How much more gravitational pull does the moon have then an ear ring on an ear?

[D H]

If I haven't made any errors, I get a factor of up to about 680 times, depending on where you are on Earth.

Looks good! I get a factor of 688 when the Moon is straight overhead, half that at moonrise/moonset.

 

[Tortise]

Gravity follows an inverse square law. Tidal effects do not. They follow an inverse cube law

The origional question is not of tidal force, but which is applying more force on the ear. If on a much bigger planet, or the sun - it wouldn't matter in the calculation of which was applying more force: a satellite the same average distance (from the ear) and mass of the moon, or the ear ring on the ear. If you take a sec. and think about it, I'm sure you can't help but to see this.
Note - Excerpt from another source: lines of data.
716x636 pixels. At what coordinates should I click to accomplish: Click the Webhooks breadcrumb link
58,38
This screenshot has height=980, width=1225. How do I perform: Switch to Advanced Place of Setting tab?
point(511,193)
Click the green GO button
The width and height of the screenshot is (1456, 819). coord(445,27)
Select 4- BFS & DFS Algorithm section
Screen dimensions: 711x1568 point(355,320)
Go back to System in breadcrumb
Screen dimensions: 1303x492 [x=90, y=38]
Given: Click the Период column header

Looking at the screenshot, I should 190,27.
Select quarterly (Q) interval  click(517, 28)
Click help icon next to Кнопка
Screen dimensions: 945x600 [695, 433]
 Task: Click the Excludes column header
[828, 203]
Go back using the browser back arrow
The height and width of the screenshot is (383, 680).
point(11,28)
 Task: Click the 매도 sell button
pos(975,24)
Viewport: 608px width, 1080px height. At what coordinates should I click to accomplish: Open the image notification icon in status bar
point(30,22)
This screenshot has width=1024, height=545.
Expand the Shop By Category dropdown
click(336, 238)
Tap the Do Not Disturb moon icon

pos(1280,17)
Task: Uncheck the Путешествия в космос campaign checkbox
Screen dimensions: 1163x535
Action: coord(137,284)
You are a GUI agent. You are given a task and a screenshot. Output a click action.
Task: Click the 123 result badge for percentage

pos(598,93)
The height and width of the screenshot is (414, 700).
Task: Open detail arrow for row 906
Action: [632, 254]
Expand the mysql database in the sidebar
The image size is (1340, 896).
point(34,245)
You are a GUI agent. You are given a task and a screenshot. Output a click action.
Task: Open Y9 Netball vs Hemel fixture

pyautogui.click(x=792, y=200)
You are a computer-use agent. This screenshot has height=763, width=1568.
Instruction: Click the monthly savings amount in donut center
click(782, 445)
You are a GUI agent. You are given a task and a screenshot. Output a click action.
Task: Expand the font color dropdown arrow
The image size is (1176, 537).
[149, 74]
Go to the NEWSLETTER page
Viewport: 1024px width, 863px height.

But I see the point you are trying to make.

 

[D H]

The origional question is not of tidal force, but which is applying more force on the ear. If on a much bigger planet, or the sun - it wouldn't matter in the calculation of which was applying more force: a satellite the same average distance (from the ear) and mass of the moon, or the ear ring on the ear. If you take a sec. and think about it, I'm sure you can't help but to see this. But I see the point you are trying to make.

The orginal question was poorly worded. Clearly, one way to interpret the question is to look at the net forces on the ear with only with moon present versus with only the earing present.